Follow the Money: Banks and regulators need to step up their counter-terrorist financing efforts in order to bring down ISIS, according to lawyer Christine Duhaime. She recommends that regulators crack down on banks that violate the anti-terrorist financing provisions of the Bank Secrecy Act, lest hacktivist groups like Anonymous take matters into their own hands by attacking the websites of banks believed to be connected with ISIS funding.

Also on the blog: Bank of America global technology and operations executive Cathy Bessant is at the World Economic Forum in Davos, Switzerland this week to offer her perspective on banks' biggest tech priorities. Her message to the industry: "our goal is not to produce shiny new toys but to make people's lives easier."

Former community bank chief Joseph Bonner predicts that some community banks could be crushed by the cost of long-delayed technological updates.

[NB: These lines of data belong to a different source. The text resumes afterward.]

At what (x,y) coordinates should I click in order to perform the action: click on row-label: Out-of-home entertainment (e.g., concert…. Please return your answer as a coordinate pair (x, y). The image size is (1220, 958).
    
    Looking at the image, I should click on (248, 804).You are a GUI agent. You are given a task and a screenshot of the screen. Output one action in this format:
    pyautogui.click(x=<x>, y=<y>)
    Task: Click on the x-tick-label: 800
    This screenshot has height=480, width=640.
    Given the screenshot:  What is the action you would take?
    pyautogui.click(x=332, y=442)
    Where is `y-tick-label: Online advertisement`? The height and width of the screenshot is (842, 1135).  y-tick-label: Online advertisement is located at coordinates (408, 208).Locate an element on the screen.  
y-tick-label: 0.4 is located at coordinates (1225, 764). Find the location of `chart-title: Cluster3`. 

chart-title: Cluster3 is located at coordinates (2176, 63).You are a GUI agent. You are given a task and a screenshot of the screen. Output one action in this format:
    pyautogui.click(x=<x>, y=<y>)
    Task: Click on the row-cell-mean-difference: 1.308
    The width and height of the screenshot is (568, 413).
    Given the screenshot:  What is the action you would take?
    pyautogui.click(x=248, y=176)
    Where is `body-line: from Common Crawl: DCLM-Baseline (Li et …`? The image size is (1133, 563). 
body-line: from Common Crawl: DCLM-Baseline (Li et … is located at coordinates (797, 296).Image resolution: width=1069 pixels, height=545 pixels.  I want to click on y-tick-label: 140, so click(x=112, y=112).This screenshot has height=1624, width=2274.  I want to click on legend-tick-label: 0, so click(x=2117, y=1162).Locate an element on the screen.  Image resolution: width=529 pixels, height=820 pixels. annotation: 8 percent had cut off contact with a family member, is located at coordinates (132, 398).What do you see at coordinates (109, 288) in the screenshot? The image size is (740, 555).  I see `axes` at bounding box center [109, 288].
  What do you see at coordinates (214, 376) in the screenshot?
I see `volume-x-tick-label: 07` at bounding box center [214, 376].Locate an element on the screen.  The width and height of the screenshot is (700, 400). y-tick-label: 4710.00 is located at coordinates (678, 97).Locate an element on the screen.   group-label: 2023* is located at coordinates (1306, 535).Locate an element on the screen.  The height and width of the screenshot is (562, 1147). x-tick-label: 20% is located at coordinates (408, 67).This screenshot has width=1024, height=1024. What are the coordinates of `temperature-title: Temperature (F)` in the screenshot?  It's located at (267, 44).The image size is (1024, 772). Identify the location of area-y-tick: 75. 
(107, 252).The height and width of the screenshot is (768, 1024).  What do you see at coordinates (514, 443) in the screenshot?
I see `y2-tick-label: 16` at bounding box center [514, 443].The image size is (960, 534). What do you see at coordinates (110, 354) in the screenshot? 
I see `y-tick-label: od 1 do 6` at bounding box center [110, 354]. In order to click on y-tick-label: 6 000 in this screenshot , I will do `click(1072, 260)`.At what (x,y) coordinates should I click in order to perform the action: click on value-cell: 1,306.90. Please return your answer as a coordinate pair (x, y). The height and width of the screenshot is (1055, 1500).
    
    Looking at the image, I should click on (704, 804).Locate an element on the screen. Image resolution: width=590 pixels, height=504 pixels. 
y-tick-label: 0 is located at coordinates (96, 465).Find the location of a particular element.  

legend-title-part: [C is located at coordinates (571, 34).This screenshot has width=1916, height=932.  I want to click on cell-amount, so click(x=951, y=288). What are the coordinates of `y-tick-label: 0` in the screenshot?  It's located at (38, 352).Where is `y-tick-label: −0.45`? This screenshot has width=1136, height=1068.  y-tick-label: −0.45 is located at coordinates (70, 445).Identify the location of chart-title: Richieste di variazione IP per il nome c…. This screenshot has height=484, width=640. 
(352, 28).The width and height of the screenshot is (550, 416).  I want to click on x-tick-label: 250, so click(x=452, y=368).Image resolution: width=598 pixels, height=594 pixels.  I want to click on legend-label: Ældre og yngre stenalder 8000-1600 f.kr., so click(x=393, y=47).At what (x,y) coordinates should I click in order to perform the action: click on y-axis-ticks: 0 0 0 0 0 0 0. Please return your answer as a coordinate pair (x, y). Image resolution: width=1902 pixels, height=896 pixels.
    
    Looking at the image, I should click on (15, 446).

James Frischling, president and co-founder of consultancy NewOak, argues that the government is just paying lip service to the idea that it will reduce its role in the mortgage marketplace.

Risk and compliance expert Andrew Waxman identifies areas primed for technological transformation in 2015, arguing that mobile payments will make a big impact in developing countries and that electronic trading platforms will finally come to the bond market.

There's room for debate about the effectiveness of arbitration compared with litigation, according to law professor Jeff Sovern, but the core issue is that many people don't understand that they're giving up their right to a jury trial when they sign arbitration clauses.